### To do
Take the material below and output exactly the run of lines from the one containing "1126x634 pixels." down to the one containing "Task: Click the Git plugin loading spinner", with both included.

____

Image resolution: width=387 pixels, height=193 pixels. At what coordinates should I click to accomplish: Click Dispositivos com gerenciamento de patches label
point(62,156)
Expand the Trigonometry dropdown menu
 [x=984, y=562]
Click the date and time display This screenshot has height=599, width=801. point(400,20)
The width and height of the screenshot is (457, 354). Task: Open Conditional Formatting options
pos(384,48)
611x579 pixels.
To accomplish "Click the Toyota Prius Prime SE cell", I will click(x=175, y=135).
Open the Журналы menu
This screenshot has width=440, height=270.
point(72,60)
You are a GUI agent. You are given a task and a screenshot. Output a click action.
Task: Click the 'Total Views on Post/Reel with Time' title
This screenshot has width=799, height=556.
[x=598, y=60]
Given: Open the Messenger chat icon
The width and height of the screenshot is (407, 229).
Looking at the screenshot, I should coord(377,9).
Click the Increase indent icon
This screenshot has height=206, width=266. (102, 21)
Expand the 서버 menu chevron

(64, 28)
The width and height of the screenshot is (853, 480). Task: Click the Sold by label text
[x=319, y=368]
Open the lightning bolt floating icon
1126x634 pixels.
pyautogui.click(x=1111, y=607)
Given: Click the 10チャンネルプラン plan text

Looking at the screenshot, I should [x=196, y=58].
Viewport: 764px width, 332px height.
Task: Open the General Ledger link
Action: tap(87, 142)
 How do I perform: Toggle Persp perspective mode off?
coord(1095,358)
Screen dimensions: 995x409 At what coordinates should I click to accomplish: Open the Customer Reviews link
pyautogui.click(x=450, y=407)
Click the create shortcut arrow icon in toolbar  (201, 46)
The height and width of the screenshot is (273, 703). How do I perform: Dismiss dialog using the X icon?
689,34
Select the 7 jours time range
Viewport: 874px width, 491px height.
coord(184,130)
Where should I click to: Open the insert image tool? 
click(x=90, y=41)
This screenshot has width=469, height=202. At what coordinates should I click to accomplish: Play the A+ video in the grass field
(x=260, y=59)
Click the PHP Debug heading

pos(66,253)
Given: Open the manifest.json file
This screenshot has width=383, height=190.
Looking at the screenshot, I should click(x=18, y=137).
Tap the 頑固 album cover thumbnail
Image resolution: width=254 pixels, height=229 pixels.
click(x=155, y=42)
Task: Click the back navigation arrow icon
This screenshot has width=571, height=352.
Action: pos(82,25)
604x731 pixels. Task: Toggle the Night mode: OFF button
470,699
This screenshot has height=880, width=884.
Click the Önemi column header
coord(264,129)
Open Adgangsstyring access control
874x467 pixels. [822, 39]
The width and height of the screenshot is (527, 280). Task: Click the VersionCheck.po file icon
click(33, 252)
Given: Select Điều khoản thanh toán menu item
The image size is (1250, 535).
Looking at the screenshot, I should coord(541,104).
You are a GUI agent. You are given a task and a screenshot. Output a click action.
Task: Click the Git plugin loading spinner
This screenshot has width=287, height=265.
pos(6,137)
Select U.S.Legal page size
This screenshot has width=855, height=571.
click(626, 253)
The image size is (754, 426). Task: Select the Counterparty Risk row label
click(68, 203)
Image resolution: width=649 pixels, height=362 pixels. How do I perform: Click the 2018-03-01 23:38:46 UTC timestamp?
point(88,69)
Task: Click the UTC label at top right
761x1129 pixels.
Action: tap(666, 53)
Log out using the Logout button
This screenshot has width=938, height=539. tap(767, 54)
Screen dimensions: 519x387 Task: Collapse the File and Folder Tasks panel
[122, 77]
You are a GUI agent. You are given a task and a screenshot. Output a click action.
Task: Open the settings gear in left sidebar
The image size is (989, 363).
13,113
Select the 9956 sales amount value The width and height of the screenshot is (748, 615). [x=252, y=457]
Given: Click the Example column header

____

### Final answer
1126x634 pixels.
pyautogui.click(x=1111, y=607)
Given: Click the 10チャンネルプラン plan text

Looking at the screenshot, I should [x=196, y=58].
Viewport: 764px width, 332px height.
Task: Open the General Ledger link
Action: tap(87, 142)
 How do I perform: Toggle Persp perspective mode off?
coord(1095,358)
Screen dimensions: 995x409 At what coordinates should I click to accomplish: Open the Customer Reviews link
pyautogui.click(x=450, y=407)
Click the create shortcut arrow icon in toolbar  (201, 46)
The height and width of the screenshot is (273, 703). How do I perform: Dismiss dialog using the X icon?
689,34
Select the 7 jours time range
Viewport: 874px width, 491px height.
coord(184,130)
Where should I click to: Open the insert image tool? 
click(x=90, y=41)
This screenshot has width=469, height=202. At what coordinates should I click to accomplish: Play the A+ video in the grass field
(x=260, y=59)
Click the PHP Debug heading

pos(66,253)
Given: Open the manifest.json file
This screenshot has width=383, height=190.
Looking at the screenshot, I should click(x=18, y=137).
Tap the 頑固 album cover thumbnail
Image resolution: width=254 pixels, height=229 pixels.
click(x=155, y=42)
Task: Click the back navigation arrow icon
This screenshot has width=571, height=352.
Action: pos(82,25)
604x731 pixels. Task: Toggle the Night mode: OFF button
470,699
This screenshot has height=880, width=884.
Click the Önemi column header
coord(264,129)
Open Adgangsstyring access control
874x467 pixels. [822, 39]
The width and height of the screenshot is (527, 280). Task: Click the VersionCheck.po file icon
click(33, 252)
Given: Select Điều khoản thanh toán menu item
The image size is (1250, 535).
Looking at the screenshot, I should coord(541,104).
You are a GUI agent. You are given a task and a screenshot. Output a click action.
Task: Click the Git plugin loading spinner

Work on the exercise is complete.